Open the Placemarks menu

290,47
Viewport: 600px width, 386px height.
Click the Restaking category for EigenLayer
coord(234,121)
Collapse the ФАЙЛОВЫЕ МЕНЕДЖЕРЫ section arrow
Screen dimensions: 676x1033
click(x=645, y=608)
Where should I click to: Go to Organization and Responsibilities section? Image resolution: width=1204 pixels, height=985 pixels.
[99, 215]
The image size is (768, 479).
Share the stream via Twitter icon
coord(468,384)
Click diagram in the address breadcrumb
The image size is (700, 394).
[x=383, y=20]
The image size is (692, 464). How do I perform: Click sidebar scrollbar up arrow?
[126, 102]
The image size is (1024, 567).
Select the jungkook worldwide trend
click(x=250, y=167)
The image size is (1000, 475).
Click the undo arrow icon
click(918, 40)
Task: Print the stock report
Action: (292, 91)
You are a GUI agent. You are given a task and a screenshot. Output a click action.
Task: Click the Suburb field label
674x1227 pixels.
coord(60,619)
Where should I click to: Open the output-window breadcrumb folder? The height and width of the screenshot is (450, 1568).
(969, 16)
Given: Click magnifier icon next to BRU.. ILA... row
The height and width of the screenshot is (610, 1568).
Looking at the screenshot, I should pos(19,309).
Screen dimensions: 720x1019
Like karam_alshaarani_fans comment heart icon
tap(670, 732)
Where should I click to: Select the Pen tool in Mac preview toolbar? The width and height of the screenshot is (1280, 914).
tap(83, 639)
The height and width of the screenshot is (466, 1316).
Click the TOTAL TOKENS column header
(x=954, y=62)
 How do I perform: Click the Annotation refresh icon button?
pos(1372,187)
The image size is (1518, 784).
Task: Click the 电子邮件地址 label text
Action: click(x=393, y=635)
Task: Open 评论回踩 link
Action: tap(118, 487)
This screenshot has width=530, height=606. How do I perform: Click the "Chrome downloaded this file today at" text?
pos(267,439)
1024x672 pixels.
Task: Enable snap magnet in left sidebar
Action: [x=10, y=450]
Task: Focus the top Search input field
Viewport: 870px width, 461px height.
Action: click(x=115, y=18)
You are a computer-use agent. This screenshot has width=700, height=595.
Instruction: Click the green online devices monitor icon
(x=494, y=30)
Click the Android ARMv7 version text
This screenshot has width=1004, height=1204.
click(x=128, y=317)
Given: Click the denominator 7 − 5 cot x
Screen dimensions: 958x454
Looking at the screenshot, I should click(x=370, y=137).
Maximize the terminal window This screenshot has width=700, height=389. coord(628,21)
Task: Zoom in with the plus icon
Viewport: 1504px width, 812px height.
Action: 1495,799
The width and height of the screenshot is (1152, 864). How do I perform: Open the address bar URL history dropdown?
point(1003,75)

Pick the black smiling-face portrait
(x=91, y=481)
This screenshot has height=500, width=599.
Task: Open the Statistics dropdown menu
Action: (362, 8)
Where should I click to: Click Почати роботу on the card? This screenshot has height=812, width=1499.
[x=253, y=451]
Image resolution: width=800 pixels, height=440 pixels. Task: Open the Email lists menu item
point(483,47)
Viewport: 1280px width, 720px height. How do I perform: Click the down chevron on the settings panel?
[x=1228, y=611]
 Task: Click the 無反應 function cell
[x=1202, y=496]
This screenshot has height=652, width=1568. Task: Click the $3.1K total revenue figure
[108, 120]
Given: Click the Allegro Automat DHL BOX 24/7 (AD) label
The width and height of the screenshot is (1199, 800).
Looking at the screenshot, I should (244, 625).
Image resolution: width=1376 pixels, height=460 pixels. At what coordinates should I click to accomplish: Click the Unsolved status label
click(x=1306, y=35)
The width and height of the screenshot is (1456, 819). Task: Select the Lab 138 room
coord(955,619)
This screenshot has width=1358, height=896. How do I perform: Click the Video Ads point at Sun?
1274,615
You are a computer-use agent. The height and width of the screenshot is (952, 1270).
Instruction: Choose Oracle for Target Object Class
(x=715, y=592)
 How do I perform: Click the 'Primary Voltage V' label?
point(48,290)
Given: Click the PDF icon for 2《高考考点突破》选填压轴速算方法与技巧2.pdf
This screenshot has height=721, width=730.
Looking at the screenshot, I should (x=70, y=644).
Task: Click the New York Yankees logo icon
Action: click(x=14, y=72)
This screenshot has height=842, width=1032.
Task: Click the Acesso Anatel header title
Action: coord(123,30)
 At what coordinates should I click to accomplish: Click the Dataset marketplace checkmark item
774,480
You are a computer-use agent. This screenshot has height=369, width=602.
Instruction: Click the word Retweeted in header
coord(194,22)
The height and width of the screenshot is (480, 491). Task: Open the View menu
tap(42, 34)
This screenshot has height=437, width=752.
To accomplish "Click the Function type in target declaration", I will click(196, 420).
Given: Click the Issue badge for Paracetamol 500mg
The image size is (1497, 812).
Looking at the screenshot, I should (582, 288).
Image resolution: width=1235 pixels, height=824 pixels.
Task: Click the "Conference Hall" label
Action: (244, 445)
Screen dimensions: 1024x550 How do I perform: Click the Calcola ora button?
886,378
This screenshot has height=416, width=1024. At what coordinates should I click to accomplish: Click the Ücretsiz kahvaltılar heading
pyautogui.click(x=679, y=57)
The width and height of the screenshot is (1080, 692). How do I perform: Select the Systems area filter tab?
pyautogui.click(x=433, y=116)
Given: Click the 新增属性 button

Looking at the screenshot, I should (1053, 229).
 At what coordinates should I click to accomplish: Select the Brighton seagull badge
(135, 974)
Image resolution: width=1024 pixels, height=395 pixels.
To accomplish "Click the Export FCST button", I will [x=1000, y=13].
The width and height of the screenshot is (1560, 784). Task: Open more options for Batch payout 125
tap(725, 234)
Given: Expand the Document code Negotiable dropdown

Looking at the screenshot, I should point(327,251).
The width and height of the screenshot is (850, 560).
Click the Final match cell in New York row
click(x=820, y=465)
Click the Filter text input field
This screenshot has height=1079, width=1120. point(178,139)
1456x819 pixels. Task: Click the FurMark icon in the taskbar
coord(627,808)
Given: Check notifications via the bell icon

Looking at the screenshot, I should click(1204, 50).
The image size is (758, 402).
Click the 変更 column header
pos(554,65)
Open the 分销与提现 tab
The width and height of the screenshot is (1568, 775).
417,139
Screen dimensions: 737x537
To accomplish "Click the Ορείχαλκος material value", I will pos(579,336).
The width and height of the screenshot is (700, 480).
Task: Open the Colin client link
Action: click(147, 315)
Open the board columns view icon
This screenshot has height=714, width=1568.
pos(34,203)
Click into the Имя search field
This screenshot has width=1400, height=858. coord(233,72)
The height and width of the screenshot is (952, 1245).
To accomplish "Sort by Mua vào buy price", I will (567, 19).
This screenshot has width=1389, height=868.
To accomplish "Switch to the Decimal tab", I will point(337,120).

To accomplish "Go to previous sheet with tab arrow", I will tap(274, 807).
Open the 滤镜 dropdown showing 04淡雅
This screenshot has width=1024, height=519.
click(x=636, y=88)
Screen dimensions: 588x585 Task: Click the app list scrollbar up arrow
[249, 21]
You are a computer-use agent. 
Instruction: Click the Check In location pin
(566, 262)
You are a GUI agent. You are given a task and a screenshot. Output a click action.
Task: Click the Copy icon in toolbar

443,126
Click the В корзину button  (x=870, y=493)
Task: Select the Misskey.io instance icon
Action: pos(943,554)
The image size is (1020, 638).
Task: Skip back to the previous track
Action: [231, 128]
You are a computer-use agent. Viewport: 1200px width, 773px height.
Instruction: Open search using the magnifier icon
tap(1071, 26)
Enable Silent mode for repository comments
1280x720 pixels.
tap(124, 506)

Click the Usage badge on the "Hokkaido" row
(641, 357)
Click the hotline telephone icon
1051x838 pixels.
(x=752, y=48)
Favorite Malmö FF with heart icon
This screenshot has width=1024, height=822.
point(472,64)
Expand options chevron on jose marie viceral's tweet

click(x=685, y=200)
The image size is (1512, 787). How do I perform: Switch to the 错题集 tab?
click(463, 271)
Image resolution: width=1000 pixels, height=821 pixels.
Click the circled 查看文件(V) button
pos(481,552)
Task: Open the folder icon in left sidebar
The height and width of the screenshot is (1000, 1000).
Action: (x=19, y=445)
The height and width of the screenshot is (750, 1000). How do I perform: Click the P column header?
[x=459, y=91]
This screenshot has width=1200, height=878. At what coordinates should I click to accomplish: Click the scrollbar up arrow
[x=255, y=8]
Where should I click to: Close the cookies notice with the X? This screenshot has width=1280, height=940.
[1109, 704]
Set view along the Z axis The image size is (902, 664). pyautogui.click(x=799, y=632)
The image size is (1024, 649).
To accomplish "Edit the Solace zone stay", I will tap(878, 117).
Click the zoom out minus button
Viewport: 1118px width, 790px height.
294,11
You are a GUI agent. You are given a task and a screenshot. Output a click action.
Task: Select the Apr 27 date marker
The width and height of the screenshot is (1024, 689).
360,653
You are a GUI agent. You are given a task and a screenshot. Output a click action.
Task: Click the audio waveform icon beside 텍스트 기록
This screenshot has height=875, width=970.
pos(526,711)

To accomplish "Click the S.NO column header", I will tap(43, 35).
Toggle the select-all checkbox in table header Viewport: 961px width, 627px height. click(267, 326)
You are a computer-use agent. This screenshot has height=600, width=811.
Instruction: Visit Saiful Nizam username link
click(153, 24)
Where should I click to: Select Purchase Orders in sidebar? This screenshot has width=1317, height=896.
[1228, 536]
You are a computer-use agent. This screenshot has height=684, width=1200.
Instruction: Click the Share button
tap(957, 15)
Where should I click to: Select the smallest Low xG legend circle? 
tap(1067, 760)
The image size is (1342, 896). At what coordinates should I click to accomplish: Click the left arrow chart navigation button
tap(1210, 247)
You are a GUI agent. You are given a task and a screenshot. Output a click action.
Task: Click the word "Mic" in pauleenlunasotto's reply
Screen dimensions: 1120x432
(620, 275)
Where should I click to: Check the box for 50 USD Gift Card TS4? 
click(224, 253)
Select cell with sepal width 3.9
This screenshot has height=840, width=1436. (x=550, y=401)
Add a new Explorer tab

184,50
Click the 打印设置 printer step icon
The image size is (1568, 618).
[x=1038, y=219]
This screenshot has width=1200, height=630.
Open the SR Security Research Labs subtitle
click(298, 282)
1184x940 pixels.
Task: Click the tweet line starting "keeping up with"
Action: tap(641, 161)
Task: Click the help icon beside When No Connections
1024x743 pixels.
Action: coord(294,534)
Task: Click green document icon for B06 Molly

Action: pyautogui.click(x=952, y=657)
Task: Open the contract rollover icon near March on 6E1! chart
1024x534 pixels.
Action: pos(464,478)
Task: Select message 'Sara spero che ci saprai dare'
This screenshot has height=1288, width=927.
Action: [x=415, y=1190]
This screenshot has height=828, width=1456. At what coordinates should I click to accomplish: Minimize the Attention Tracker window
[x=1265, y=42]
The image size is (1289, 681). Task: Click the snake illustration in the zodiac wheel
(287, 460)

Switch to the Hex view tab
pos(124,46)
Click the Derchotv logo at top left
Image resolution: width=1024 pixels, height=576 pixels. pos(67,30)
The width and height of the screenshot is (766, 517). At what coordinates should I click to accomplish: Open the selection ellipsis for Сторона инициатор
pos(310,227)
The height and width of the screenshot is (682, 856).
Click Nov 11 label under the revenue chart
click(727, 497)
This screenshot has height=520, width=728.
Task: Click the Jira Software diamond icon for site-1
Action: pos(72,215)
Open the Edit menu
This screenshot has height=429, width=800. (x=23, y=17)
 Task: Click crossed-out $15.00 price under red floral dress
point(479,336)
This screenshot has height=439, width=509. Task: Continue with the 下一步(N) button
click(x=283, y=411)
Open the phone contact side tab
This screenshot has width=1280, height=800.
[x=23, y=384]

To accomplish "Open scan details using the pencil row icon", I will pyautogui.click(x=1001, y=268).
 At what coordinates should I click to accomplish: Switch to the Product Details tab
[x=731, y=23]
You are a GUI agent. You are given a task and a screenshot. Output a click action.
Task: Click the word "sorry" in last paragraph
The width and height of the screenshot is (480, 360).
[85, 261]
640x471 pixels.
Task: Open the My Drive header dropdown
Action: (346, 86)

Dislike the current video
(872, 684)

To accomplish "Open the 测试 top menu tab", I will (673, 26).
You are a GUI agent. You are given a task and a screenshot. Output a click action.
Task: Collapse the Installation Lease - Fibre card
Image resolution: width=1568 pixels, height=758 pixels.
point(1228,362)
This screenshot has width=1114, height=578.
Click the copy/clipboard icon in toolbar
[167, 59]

--

* [What the task asks] Rewrite the stretch of data from the line containing "Where should I click to: Go" through the line containing "tap(670, 732)", changing "image size" to "canvas size" and keeping everything else the same.

* [Written response]
Where should I click to: Go to Organization and Responsibilities section? Image resolution: width=1204 pixels, height=985 pixels.
[99, 215]
The canvas size is (768, 479).
Share the stream via Twitter icon
coord(468,384)
Click diagram in the address breadcrumb
The canvas size is (700, 394).
[x=383, y=20]
The canvas size is (692, 464). How do I perform: Click sidebar scrollbar up arrow?
[126, 102]
The canvas size is (1024, 567).
Select the jungkook worldwide trend
click(x=250, y=167)
The canvas size is (1000, 475).
Click the undo arrow icon
click(918, 40)
Task: Print the stock report
Action: (292, 91)
You are a GUI agent. You are given a task and a screenshot. Output a click action.
Task: Click the Suburb field label
674x1227 pixels.
coord(60,619)
Where should I click to: Open the output-window breadcrumb folder? The height and width of the screenshot is (450, 1568).
(969, 16)
Given: Click magnifier icon next to BRU.. ILA... row
The height and width of the screenshot is (610, 1568).
Looking at the screenshot, I should pos(19,309).
Screen dimensions: 720x1019
Like karam_alshaarani_fans comment heart icon
tap(670, 732)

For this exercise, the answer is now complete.